Brief:
From the data below, return the exact lines starting at the line containing "Click the tennis" and ending at the line containing "You are a computer-use agent. Image", both included, and nothing else.

Data for review:
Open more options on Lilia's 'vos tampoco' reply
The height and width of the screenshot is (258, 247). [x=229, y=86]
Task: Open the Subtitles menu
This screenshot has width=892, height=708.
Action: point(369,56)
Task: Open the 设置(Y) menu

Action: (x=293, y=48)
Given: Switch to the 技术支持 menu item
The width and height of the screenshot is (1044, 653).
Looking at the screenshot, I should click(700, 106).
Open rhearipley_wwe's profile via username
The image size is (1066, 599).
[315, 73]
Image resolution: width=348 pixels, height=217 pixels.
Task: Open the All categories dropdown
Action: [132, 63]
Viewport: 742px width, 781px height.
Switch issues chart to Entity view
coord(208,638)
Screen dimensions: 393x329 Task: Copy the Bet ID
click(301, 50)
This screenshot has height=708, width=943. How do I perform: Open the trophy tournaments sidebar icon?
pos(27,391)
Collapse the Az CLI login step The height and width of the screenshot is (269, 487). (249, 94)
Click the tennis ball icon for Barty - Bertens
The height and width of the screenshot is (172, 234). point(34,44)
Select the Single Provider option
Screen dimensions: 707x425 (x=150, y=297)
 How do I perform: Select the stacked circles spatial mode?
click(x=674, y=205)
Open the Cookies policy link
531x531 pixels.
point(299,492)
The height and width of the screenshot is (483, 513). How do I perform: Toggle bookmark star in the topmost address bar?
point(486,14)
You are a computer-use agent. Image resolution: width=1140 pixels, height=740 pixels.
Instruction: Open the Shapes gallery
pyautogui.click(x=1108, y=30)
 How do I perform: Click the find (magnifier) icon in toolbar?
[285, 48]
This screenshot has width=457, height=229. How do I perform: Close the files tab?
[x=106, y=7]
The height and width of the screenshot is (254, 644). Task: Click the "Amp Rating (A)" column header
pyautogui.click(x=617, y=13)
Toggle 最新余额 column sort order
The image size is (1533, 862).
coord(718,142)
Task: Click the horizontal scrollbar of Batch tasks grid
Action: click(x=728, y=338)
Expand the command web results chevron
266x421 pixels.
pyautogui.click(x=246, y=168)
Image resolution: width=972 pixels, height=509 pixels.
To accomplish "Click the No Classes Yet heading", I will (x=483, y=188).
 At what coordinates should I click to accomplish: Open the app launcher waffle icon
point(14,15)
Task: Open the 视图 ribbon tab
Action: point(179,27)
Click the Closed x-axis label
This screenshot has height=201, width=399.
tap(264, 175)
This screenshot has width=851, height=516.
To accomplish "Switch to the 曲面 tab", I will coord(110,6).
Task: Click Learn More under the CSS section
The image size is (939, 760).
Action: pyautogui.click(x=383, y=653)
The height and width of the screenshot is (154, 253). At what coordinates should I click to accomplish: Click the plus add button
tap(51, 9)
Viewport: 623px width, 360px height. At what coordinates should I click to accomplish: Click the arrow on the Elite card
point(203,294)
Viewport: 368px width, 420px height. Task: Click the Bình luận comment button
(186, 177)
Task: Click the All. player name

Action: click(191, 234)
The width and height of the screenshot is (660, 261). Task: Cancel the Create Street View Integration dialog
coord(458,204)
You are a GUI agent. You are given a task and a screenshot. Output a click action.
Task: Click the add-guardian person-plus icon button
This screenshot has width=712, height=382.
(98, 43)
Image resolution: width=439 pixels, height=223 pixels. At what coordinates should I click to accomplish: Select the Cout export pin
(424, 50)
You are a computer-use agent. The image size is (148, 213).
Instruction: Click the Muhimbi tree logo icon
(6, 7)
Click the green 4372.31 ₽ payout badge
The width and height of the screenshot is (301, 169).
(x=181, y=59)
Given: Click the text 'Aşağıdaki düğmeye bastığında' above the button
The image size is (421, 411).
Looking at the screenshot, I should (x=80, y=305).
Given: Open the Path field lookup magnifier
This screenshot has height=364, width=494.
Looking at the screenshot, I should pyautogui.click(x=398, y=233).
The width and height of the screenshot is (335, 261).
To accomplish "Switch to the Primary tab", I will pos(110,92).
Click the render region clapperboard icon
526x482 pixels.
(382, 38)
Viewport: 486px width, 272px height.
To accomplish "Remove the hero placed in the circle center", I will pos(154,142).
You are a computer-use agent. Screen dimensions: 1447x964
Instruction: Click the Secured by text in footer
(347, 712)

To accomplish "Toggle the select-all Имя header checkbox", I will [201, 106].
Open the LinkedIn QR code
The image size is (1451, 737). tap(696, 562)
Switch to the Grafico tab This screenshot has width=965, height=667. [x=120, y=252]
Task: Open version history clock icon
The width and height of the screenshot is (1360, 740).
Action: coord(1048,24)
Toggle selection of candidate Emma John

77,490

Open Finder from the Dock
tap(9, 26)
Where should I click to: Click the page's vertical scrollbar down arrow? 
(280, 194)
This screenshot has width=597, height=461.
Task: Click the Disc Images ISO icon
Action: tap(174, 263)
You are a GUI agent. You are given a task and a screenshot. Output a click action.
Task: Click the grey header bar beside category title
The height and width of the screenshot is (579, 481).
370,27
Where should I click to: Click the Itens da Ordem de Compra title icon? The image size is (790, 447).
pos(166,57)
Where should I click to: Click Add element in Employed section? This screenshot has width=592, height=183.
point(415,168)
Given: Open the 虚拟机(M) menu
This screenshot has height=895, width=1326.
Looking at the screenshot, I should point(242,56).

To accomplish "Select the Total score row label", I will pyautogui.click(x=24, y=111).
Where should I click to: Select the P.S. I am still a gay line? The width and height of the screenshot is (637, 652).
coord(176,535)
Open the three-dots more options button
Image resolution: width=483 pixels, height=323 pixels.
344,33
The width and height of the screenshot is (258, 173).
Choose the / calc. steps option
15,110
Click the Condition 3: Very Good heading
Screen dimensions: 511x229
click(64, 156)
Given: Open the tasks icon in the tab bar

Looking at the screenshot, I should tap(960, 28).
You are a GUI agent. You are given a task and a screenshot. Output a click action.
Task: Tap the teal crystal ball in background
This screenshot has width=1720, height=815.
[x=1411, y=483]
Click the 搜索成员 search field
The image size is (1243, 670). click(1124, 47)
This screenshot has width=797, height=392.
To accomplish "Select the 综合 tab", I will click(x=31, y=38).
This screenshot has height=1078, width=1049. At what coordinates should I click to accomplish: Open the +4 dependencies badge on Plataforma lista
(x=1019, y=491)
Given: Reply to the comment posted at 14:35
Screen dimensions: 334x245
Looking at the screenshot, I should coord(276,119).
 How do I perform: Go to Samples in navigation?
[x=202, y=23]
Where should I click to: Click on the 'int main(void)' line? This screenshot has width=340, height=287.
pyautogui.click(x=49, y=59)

Your response:
Click the tennis ball icon for Barty - Bertens
The height and width of the screenshot is (172, 234). point(34,44)
Select the Single Provider option
Screen dimensions: 707x425 (x=150, y=297)
 How do I perform: Select the stacked circles spatial mode?
click(x=674, y=205)
Open the Cookies policy link
531x531 pixels.
point(299,492)
The height and width of the screenshot is (483, 513). How do I perform: Toggle bookmark star in the topmost address bar?
point(486,14)
You are a computer-use agent. Image resolution: width=1140 pixels, height=740 pixels.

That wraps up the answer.